- [Estratto fornito]
────

GUARIRE DA ANORESSIA E BULIMIA

“Io voglio che qualcuno mi dica che aumentare di peso non metterà a posto ogni cosa”, “Mi dicevano sempre ‘mangia!’ Come se guadagnare cinque chili potesse essere la soluzione dei miei problemi. Non lo è. È risolvere i miei problemi che mi farà mangiare”: alcuni trattamenti terapeutici possono consistere nell’indurre a mangiare, oppure pongono l’accento sulla psicoterapia, la quale però non arriva mai alle questioni decisive di fondo. Esistono poche condizioni morbose in cui i risultati ottenuti sono così strettamente legati alla pertinenza dell’impostazione terapeutica. C’è da domandarsi che cosa sia andato storto nei tentativi di cura falliti o che cosa sia stato trascurato.

Un’importante fonte di errore è quella di aver concentrato l’attenzione su un qualche aspetto isolato, oppure lo sforzo principale è stato diretto a correggere il peso, mentre i problemi di fondo non sono stati toccati. Scopo della terapia dovrebbe essere quello di aiutare le anoressiche o bulimiche a sviluppare un concetto valido di sé e la capacità di agire secondo direttive autonome. Compito del terapeuta è aiutare le pazienti a scoprire le loro capacità e risorse di pensare, giudicare, sentire, al di là di una concentrazione ossessiva sul corpo, sull’aspetto fisico e sul cibo. Ciò che veramente le turba è che non sanno nemmeno che cosa spettarsi dalla vita o che cosa le renderebbe felici. E così arriva questa malattia e il pensiero del cibo mette tutto il resto in ombra. Alcune hanno l’impressione che l’affamarsi o il riempirsi fino a scoppiare renda la vita più facile, perché sono contente di sé per il solo fatto di riuscirvi o per il fatto di sentirsi piene di qualcosa che lì per lì sembra dare il piacere tanto desiderato. Per un breve tempo ci si sente come se tutta la pressione si fosse allentata. Infatti, mangiare qualunque cosa sconvolge, perché l’orgoglio di dimagrire sembra rassicurare che tutto andrà bene. Sono tanto fiere della loro magrezza da avervi sacrificato ogni altra cosa. Per guarire, devono rinunciare a questo orgoglio innaturale per una cosa che non serve a nulla!

Spesso le anoressiche e le bulimiche non vogliono parlare del loro peso né sopportano che vi si accenni e i terapeuti accondiscendono a questa richiesta. Io considero questo atteggiamento controproducente. I problemi che si presentano nel contesto dei cambiamenti del peso offrono materiale importante per l’esplorazione terapeutica e gli importanti problemi di fondo non diventano veramente accessibili al lavoro terapeutico fino quando la paziente non avrà raggiunto un atteggiamento di armonia e accettazione verso il proprio corpo e non si confronterà col mondo come la persona che è anziché come un organismo sotto rigoroso controllo. A volte capita che con pazienti terrorizzate dall’idea di pesarsi, o incapaci di farlo per paura, ci pesiamo insieme in studio, in modo da affrontare direttamente in seduta le paure e le questioni nascoste dietro al fattore peso.

────

- [Dati registrati]
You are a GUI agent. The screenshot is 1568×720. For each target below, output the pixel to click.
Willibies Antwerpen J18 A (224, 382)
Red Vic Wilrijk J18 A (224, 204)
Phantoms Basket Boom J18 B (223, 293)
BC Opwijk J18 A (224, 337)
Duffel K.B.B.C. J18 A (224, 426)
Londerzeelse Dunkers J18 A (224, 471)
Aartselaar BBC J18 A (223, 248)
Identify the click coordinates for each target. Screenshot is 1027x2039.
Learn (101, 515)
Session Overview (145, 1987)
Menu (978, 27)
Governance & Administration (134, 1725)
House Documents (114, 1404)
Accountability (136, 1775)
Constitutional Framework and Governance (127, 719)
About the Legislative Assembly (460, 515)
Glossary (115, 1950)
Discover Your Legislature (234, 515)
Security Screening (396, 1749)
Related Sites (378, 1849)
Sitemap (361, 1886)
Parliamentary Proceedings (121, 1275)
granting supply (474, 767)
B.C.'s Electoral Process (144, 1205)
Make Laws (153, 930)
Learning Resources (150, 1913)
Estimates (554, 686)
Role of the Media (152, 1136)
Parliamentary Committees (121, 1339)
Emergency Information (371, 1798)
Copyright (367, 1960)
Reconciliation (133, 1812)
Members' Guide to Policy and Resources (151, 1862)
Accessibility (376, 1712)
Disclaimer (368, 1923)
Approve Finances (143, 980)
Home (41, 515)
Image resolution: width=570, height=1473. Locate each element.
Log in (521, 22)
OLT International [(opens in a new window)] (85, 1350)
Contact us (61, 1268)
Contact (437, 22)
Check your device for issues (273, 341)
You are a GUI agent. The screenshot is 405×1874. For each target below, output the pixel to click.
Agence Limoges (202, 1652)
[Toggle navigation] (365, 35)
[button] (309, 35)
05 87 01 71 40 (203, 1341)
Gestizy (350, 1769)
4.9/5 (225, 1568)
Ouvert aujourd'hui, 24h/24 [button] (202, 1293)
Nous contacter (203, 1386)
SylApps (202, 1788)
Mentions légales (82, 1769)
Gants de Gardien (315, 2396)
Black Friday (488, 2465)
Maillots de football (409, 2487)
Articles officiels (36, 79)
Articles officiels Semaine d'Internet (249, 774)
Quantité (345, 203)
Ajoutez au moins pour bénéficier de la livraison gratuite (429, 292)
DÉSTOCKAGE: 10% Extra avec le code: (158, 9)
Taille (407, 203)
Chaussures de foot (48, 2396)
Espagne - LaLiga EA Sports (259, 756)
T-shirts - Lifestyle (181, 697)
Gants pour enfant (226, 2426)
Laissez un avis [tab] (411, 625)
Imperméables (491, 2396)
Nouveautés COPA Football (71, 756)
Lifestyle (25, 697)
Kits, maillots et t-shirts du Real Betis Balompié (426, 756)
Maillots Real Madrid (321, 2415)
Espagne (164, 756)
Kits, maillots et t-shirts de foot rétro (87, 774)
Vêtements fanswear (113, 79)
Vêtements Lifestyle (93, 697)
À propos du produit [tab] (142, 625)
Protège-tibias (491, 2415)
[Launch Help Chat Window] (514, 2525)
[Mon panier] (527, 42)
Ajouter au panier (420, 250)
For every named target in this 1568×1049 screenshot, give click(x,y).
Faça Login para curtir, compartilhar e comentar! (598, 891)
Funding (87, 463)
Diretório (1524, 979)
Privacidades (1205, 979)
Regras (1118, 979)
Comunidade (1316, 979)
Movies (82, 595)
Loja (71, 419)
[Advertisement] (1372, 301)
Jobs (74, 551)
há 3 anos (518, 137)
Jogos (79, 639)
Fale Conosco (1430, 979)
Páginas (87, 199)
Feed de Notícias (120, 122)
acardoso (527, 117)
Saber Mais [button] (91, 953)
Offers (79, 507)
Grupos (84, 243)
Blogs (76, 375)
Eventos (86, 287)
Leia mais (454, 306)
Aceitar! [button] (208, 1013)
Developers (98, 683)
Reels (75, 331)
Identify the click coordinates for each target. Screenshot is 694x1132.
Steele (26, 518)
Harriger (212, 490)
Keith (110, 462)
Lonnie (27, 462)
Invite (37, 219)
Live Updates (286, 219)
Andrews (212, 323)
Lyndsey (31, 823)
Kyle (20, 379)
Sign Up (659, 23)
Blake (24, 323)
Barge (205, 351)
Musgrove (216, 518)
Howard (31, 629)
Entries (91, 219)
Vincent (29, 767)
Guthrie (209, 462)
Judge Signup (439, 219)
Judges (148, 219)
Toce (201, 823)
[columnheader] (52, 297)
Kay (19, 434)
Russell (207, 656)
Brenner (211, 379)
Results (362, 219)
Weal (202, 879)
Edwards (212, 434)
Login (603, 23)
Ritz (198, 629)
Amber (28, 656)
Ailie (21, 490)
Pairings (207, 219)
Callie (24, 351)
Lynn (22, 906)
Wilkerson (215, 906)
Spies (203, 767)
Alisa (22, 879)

────

- [Cosa farai]
[1] Copia dal testo su anoressia e bulimia il passo che comincia con "GUARIRE DA ANORESSIA" e termina con "sia stato trascurato.".
[2] Quali capacità e risorse il terapeuta deve aiutare le pazienti a scoprire, secondo il testo su anoressia e bulimia? Elencale tutte.

- [Risposte per compito]
[1]
GUARIRE DA ANORESSIA E BULIMIA

“Io voglio che qualcuno mi dica che aumentare di peso non metterà a posto ogni cosa”, “Mi dicevano sempre ‘mangia!’ Come se guadagnare cinque chili potesse essere la soluzione dei miei problemi. Non lo è. È risolvere i miei problemi che mi farà mangiare”: alcuni trattamenti terapeutici possono consistere nell’indurre a mangiare, oppure pongono l’accento sulla psicoterapia, la quale però non arriva mai alle questioni decisive di fondo. Esistono poche condizioni morbose in cui i risultati ottenuti sono così strettamente legati alla pertinenza dell’impostazione terapeutica. C’è da domandarsi che cosa sia andato storto nei tentativi di cura falliti o che cosa sia stato trascurato.

[2] Pensare, giudicare, sentire.